这院子里栏柱上全是兽首和莲座,石头摸上去该是凉的,风一过,树影晃得碑额在点头,小时候老师带我们拓碑,宣纸贴上墨团拍得手酸,拎回家一摊开,黑字像刚起锅的饼,香极了,现在复制件多,真碑都护着不让碰了。
这座木牌坊雕花密,额题就不细认了,四柱三间,檐下垂鱼嘴巴微张,考生往里走心跳快几拍,外头槐树结荚,掰开里面有苦味,爸说吃一口压心火,现在考试在屏幕上交卷,庙门口却还散着墨香。
这重檐楼是城隍庙里的高台,台阶陡,栏板厚,角梁飞起来像要抖落灰尘,庙会一到,锣鼓把砖都震得颤,香灰厚得像雪,现在消防管得严,香少了,热闹也就温柔了。
河道边上两座亭子守着桥口,桥身细长,行人牛车慢慢上去,水面打着白光,一串黑影像蚂蚁爬过去,过去搬运得看水势,现在一条条公路把河跨得干脆,桥却还在原地瞭望。

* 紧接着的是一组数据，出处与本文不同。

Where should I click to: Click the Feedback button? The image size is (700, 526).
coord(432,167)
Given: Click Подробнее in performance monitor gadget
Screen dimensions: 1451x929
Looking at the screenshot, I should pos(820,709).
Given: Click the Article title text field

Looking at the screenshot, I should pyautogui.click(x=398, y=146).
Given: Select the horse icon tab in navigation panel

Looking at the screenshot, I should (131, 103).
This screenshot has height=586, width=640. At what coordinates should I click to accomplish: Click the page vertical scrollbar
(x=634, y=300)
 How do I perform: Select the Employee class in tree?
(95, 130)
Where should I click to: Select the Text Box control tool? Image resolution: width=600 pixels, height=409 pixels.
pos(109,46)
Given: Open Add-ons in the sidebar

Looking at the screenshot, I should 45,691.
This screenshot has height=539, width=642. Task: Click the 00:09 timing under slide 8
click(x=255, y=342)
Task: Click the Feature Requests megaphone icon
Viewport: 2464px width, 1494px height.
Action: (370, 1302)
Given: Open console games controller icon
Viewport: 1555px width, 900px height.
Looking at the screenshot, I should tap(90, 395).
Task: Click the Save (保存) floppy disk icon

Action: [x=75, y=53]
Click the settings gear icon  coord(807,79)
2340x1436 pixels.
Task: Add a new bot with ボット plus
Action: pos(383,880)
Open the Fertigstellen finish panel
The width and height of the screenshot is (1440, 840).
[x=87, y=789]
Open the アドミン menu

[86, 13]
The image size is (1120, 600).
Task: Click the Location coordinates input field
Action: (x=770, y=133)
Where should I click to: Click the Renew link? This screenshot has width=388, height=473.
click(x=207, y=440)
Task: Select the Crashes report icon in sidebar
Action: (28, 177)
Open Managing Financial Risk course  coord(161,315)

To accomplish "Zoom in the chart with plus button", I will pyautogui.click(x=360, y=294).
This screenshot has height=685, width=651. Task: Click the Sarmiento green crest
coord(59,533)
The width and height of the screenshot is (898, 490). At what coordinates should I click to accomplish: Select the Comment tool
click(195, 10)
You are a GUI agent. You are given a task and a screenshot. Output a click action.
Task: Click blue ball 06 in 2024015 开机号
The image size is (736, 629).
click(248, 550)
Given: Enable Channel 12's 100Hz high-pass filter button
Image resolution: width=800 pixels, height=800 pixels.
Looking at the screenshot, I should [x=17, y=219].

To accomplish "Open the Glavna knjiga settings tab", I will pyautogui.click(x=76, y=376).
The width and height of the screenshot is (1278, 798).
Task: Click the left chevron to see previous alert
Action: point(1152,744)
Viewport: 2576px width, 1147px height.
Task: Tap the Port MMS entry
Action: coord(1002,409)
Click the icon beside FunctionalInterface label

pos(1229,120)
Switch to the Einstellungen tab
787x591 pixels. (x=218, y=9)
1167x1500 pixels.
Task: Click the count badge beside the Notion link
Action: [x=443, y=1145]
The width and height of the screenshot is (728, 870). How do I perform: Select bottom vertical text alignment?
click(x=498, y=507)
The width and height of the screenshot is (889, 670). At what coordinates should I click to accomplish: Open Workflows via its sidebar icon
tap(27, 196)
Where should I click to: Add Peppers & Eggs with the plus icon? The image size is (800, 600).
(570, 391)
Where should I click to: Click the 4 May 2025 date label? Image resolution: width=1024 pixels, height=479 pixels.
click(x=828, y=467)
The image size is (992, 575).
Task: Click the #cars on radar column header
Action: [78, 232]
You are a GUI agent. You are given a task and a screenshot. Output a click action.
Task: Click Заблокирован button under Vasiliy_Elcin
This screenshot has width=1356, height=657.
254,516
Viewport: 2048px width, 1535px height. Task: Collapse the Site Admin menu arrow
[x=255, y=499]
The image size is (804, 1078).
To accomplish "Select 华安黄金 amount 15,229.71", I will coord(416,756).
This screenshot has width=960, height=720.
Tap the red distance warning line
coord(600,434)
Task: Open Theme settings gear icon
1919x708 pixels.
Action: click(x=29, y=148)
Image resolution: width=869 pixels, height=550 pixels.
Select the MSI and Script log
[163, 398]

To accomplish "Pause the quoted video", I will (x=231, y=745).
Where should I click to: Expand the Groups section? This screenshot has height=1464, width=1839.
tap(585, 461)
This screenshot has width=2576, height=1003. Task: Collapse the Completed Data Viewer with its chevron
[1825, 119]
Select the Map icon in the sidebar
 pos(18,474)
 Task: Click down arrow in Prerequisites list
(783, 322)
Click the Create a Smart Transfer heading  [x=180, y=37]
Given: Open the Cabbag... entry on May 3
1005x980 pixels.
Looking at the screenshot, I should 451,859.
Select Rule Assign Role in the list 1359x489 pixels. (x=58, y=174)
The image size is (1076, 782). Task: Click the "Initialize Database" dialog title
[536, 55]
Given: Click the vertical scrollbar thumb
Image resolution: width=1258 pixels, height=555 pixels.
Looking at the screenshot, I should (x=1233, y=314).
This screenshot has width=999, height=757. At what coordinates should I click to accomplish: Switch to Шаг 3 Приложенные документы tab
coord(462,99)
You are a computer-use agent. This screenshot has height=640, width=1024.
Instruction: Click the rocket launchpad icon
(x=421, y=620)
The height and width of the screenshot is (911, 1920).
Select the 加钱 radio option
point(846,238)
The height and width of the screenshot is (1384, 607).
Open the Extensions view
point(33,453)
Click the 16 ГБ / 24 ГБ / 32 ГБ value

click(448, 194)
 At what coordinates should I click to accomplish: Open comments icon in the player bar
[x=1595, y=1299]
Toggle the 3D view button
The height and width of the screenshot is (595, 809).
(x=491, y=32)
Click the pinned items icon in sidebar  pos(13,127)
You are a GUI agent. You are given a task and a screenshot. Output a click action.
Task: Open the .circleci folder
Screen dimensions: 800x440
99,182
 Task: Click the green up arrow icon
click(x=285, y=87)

这张里头是大慈恩寺的山门,门里望去能见塔身半幅,门洞上方彩绘怕是早就掉了,台阶左右有小兽看门,香客脚步一快一慢,心里默念各自的愿,现在手机里许愿墙一滑就是一片,真到佛前反倒词穷了。
这截近景是金胜寺的砖塔,塔身开了小龛,里头佛像往外看,檐口一层层叠齿,手摸上去该是糙的,修缮痕迹能看出几道岁月的针脚,师傅们会心一笑,行家懂行家。
河滩上挤满了人和牛,扁担杠子交错,喊话声估计把天都吵热了,装船卸货全凭手劲,叔说那会儿吃的是力气饭,现在机械一上,三下五除二,省时也省汗。
这排木船肚子圆,篷架上挂的旗样物件晃悠悠,船头一根橹躺着,水边一条窄路踩得结实,搬煤的汉子腰上勒着布带,黑灰蹭得面上花花的,现在煤车呼啦啦过桥,河面清静多了。
这个大块头是昭陵的石狮,鬃毛刻得粗壮,胸口鼓着像在喘气,旁边站着的人只到它腿弯处,爸看见这张就说,石头能把时间咬住,不然哪经得住风一嘴一嘴地啃。
这道写着“太王庙”的门楼属于华岳庙,门外就是庄稼地,青玉米叶子拍着腿,香客从泥地里踏进来,鞋底沾着土,进了门才抖一抖,城市里找不着这股泥味了。
这几座石牌坊并排立着,旁边还有一座玲珑的小塔,场面热闹,像正逢祭祀,爷爷指着说,人都走了,字还在,碑会记人,书会记心,现在我们读太史公,更多是在屏幕上划线,抬头看这些石头,心里才有点分量。
远处那只蹲着的兽和一排石柱在土坡上排成线,天光淡,地势缓,风像从几千年前吹来,小时候我不敢在这儿说话,妈妈提醒小声些,打扰了不好,现在旅游团到点就走,快门咔咔响,安静却难得。
最后说两句,老照片不是摆在柜子里就完事,拿出来晒晒,认认门脸,给孩子讲讲这城怎么长出来的骨头和血脉,以前我们靠塔靠桥认路,现在靠屏幕,路记在心上更踏实,这些影像啊,别随便扔,留着等下次团圆时翻一翻,热闹就回来了。